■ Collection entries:

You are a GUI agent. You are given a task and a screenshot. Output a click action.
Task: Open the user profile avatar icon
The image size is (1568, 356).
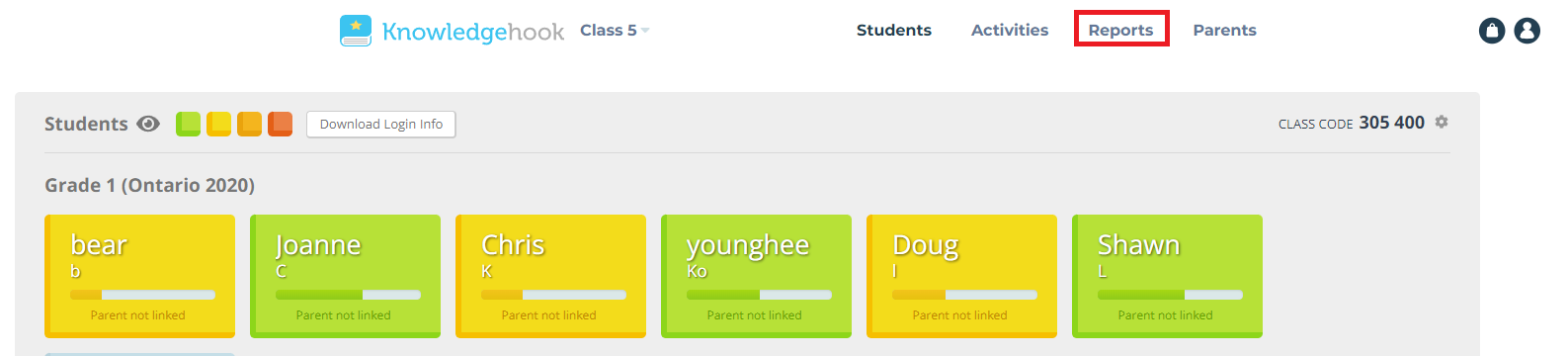1527,31
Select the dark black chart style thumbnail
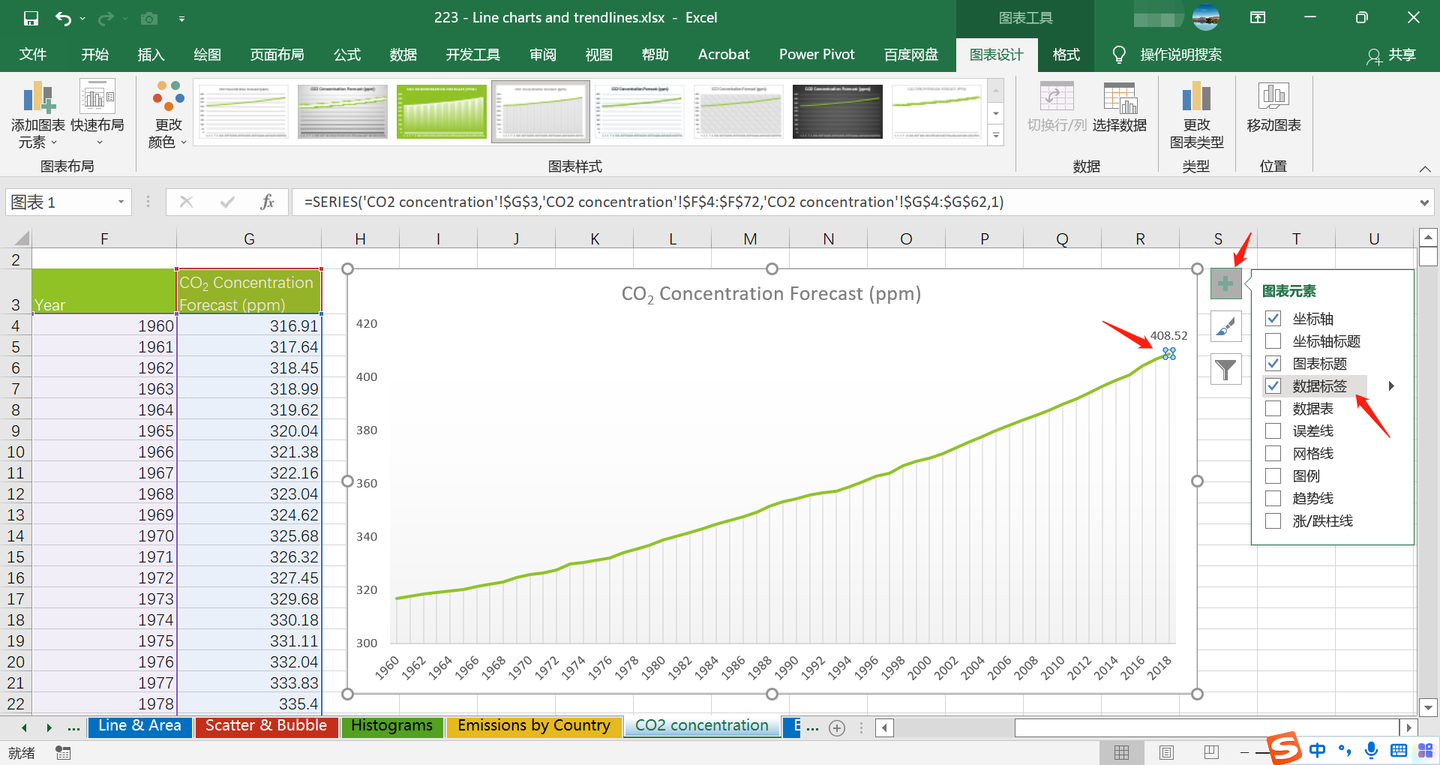 pos(837,111)
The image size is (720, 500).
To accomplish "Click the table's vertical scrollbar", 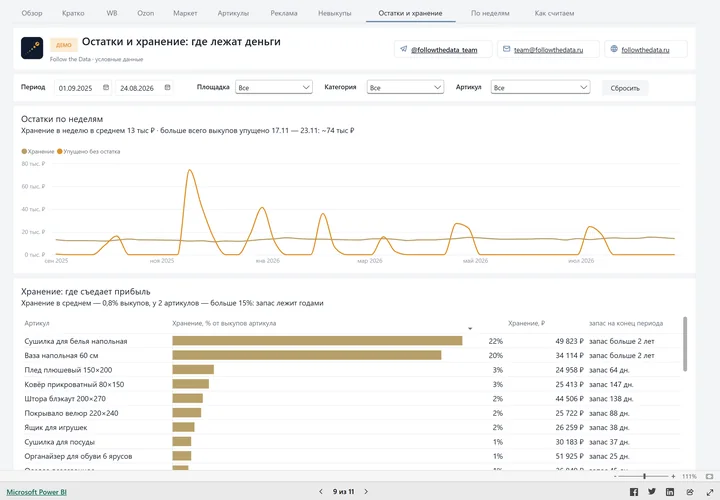I will coord(685,343).
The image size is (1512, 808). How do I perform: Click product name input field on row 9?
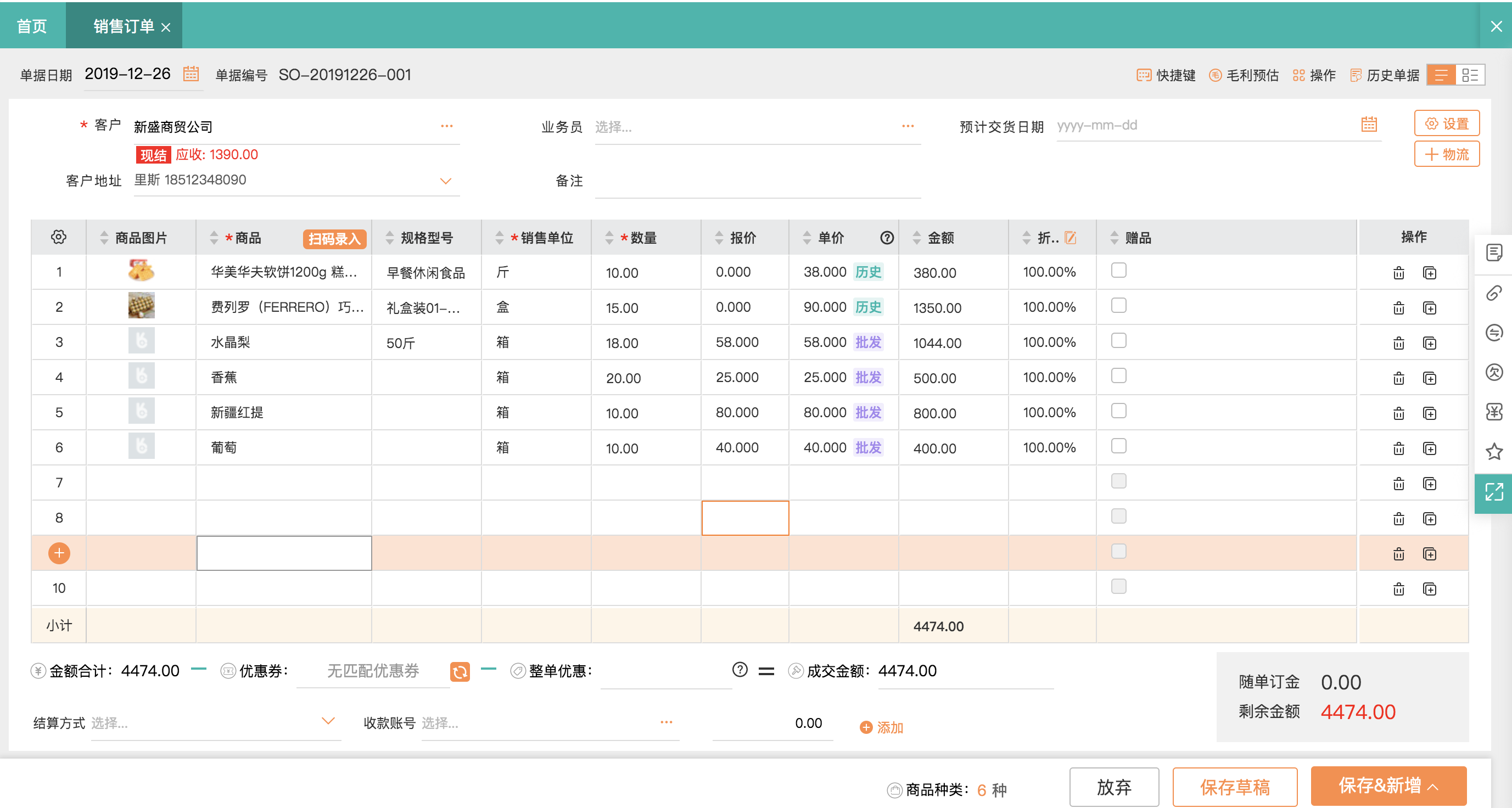(283, 553)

■ What is needed: Omitting all pictures, restate word for word the lines from the one containing "The image size is (1512, 808)." through the last line of the data.

■ The completed task:
The image size is (1512, 808). How do I perform: Click product name input field on row 9?
(283, 553)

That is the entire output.